In the entries below, find the line with "Open the Range dropdown" and the line with "Given: Click the Help question mark icon". Reproduce those two lines and every line between them exactly, and nothing more.

Collected data entries
▼

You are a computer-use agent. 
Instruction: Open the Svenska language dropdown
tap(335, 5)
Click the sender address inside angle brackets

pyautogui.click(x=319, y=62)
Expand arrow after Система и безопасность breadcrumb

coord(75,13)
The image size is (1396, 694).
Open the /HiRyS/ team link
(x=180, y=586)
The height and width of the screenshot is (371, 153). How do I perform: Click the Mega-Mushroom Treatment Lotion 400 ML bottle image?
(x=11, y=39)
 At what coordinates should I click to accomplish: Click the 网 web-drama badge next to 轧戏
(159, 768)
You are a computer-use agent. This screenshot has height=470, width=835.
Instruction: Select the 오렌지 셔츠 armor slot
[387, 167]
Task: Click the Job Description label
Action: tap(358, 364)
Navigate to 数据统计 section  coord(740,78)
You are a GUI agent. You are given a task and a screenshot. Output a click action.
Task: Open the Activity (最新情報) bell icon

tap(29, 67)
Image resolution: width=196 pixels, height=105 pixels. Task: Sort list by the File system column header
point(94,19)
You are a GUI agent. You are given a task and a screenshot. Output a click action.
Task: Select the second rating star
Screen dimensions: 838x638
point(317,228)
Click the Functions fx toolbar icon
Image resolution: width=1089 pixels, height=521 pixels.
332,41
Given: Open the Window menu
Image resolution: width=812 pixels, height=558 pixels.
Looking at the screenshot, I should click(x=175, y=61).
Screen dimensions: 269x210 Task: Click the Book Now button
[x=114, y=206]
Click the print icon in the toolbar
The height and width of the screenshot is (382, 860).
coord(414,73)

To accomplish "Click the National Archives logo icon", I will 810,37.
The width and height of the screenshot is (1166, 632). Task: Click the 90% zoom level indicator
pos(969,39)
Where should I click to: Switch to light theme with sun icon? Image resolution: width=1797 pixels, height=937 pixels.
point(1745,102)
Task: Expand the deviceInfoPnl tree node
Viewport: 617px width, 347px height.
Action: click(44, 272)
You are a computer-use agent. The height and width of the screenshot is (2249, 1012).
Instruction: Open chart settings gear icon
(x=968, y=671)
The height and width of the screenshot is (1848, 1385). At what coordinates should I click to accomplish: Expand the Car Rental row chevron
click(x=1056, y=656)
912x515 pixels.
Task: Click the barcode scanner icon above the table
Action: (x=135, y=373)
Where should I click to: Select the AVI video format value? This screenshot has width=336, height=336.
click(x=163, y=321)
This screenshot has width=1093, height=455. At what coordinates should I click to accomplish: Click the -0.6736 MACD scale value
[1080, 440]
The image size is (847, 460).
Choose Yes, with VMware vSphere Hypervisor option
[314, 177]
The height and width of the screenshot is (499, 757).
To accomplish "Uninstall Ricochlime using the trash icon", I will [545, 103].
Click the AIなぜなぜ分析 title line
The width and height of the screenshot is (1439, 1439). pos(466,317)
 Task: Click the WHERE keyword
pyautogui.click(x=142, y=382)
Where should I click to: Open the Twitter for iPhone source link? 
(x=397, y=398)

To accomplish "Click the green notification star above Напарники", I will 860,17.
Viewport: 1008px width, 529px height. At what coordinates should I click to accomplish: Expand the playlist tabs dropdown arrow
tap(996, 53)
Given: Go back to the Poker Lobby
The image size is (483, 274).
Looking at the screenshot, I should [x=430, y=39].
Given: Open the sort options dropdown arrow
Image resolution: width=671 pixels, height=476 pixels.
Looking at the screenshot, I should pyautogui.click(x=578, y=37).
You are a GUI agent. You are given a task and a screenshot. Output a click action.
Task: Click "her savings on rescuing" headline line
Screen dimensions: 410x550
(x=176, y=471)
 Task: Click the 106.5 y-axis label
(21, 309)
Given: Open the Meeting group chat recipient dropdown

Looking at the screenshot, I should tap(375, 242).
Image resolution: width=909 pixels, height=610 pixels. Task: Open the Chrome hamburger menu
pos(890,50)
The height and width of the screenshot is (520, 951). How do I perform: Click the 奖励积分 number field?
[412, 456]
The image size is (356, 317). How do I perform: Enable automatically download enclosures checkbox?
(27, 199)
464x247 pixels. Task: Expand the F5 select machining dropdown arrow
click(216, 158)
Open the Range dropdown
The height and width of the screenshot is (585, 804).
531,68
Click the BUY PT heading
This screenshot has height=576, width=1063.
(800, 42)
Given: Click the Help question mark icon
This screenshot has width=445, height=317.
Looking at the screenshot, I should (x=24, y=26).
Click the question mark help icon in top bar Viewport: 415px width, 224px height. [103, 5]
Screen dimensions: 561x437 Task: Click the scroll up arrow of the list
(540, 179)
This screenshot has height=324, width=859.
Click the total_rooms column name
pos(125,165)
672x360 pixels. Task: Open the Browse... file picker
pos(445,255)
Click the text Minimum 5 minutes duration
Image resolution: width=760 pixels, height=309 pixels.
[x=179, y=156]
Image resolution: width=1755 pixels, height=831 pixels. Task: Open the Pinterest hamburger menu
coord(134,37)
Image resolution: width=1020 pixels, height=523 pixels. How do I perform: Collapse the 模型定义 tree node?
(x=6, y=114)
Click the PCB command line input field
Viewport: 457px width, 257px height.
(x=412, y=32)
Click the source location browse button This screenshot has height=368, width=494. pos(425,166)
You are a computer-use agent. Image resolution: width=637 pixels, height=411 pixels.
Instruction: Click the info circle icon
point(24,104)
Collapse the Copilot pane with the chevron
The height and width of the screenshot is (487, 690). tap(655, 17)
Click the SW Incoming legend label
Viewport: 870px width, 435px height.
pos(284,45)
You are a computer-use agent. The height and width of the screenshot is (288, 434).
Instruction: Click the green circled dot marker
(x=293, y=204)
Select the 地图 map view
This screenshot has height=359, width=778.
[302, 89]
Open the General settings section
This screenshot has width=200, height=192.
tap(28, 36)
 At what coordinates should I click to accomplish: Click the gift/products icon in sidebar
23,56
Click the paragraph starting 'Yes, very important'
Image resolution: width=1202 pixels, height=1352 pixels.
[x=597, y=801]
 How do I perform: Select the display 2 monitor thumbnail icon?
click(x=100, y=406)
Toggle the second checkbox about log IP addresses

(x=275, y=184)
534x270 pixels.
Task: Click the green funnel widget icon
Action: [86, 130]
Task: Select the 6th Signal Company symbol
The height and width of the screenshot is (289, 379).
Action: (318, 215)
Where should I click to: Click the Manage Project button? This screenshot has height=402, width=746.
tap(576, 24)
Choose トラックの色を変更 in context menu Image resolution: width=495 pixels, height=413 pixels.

▲

ANSWER BOX:
Open the Range dropdown
The height and width of the screenshot is (585, 804).
531,68
Click the BUY PT heading
This screenshot has height=576, width=1063.
(800, 42)
Given: Click the Help question mark icon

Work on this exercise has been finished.